Andreas Leo Ateng Suripto (8 August 19426 May 2003), better known as Ateng and also known by the Chinese name Kho Tjeng Lie (邱诚烈), was a popular Indonesian actor and comedian.

Biography
Ateng was born on 8 August 1942 in Semplak, Bogor, Indonesia. His father was a merchant. He was the second child of nine children. He studied at Taman Siswa 66 Elementary School, then continued to Taman Siswa 44 Senior High School. He used to be performing at school events. He aspired to be a diplomat so that he wanted to enrolled at Akademi Hukum Militer (Military Law Academy). However he was rejected due to his dwarfism. Finally, he studied at Universitas Nasional's social and political science.

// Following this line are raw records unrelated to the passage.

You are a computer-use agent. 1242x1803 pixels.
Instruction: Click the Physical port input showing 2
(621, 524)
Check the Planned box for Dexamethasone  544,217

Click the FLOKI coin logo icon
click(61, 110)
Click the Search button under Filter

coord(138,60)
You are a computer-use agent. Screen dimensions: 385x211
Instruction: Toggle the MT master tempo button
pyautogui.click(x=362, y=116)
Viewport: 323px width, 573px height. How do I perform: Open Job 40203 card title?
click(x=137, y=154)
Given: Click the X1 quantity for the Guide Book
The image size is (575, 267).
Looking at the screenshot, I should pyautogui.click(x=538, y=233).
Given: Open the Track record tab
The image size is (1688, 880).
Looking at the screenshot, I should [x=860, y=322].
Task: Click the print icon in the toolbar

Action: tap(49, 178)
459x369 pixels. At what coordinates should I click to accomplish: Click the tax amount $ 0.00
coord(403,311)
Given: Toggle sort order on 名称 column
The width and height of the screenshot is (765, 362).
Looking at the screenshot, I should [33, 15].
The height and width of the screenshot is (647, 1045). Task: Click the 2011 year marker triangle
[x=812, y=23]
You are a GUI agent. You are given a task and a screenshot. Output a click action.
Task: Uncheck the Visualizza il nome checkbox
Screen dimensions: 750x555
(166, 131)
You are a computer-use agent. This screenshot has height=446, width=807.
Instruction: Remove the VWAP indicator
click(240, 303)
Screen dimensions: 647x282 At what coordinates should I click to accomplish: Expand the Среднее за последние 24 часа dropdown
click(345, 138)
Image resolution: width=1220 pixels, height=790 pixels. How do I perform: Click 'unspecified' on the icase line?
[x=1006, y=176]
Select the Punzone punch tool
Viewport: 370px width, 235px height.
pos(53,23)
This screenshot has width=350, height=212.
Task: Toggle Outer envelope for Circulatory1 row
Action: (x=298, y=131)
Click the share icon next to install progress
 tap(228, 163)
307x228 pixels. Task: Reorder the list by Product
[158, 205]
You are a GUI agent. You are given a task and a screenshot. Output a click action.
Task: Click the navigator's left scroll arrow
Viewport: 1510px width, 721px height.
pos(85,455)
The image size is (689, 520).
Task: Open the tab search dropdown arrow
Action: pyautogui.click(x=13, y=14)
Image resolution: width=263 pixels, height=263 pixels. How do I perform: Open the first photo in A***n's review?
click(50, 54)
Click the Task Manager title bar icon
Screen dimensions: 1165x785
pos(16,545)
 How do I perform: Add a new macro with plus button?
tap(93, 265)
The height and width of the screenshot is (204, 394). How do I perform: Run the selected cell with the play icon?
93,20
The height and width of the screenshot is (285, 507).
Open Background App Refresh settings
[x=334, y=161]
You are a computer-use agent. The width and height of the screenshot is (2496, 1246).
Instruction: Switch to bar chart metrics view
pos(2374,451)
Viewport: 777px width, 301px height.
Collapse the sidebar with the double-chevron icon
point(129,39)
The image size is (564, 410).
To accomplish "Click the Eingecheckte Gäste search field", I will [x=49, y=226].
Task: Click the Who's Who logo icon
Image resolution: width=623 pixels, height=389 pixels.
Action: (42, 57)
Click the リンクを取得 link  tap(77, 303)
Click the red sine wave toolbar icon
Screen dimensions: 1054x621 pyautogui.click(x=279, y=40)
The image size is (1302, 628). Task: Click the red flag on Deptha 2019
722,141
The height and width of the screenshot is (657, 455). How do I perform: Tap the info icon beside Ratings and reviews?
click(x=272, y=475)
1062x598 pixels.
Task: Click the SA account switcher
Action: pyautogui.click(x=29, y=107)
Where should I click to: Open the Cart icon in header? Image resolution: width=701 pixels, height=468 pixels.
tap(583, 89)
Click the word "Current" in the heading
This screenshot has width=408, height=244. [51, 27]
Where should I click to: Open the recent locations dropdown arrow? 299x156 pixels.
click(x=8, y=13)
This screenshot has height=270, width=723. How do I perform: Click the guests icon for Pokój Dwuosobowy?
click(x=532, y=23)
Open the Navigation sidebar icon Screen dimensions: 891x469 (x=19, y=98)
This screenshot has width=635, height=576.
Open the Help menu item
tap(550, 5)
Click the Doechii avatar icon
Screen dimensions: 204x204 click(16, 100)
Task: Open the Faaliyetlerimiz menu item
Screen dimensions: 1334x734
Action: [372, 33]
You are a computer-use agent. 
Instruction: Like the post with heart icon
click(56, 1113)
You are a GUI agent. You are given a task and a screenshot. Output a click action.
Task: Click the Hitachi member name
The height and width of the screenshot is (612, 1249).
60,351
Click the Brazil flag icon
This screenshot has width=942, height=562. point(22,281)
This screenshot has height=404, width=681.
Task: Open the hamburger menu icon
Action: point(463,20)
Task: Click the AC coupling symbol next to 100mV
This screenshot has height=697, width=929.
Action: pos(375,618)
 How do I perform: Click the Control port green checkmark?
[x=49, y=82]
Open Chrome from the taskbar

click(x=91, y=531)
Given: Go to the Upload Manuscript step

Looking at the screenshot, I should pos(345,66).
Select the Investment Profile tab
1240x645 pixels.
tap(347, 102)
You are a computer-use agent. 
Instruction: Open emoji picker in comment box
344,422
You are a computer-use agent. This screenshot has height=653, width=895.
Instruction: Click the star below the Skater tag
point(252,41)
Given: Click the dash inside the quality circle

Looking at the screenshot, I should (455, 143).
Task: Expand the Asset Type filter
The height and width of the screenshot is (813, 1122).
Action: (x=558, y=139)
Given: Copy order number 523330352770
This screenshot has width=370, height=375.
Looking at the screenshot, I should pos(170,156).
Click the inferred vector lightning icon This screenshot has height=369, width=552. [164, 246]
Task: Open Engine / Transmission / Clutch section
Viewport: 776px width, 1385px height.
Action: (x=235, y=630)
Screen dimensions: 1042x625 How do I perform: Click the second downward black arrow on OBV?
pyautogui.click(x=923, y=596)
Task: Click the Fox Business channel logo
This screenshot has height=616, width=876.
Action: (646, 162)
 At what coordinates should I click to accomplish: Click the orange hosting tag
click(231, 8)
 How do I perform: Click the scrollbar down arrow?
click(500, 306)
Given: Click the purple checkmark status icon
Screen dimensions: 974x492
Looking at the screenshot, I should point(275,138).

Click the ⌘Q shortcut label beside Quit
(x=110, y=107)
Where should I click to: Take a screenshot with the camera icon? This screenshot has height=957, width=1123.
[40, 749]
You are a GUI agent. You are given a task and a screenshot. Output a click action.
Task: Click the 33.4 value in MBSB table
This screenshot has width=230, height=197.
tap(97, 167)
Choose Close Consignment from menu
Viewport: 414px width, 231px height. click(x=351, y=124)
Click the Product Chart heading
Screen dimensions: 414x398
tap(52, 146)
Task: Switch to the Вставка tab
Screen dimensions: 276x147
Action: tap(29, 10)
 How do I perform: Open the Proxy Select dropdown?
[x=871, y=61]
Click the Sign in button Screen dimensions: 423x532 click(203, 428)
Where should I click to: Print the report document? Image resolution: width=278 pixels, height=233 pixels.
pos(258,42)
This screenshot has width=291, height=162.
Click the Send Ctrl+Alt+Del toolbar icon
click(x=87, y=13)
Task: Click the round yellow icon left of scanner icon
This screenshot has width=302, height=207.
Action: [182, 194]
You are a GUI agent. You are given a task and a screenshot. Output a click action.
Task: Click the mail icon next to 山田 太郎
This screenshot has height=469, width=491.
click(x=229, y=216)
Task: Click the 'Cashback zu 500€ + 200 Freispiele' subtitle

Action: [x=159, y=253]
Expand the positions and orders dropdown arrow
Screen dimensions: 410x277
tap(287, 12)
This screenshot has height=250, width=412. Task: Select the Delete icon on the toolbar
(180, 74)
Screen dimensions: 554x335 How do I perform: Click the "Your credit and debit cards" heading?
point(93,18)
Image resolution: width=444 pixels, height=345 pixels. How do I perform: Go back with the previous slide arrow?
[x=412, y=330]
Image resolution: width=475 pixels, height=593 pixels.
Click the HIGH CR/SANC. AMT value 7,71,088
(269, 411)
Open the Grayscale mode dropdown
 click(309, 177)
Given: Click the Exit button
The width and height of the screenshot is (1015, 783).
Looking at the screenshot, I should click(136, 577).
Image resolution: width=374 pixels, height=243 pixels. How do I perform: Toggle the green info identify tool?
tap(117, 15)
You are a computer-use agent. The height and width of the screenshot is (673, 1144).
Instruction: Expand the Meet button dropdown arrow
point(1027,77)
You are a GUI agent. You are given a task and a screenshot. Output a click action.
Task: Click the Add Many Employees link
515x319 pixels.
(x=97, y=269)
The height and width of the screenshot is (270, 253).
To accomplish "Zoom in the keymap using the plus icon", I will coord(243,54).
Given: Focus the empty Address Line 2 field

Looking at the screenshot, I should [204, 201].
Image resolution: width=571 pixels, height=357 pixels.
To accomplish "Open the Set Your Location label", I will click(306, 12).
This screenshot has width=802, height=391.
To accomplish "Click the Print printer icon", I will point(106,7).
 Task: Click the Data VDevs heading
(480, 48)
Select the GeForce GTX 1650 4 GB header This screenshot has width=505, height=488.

He was involved in the broadcast of RRI's Panggung Gembira hosted by Pak Kasur. Then, he became acquainted with Bing Slamet. Ateng, Slamet, and Dradjat made a comedy group Tos Kejeblos which active in 1961-1963. In 1967, Ateng, together with Eddie Sud, and Iskak and Slamet formed Kwartet Jaya.

From 1982–1988 in TVRI's Ria Jenaka, Ateng, Iskak, Suroto, and Sampan Hismanto performed as the clown servants of the hero in wayang, named Bagong, Gareng, Petruk, and Semar.

He played film since 1962. His debut film is Amor dan Humor, starring Bing Slamet and was directed by Usmar Ismail. His other films were Biji Mas, Kuntil Anak, Bing Slamet Setan Jalanan, Bing Slamet Sibuk, Bing Slamet Dukun Palsu, Ateng Minta Kawin, Ateng Sok Tahu, Ira Maya dan Kakek Ateng, Bing Slamet Koboi Cengeng, and Ateng Pendekar Aneh. He also played on Ateng Mata Keranjang, Ateng Koboi Cengeng, and Ibu Tiri Tak Sekejam Ibu Kota. Other comedy films which puts name Ateng in its title were Ateng Bikin Pusing, Ateng Sok Aksi, Ateng Pendekar Aneh, and Ateng The Godfather.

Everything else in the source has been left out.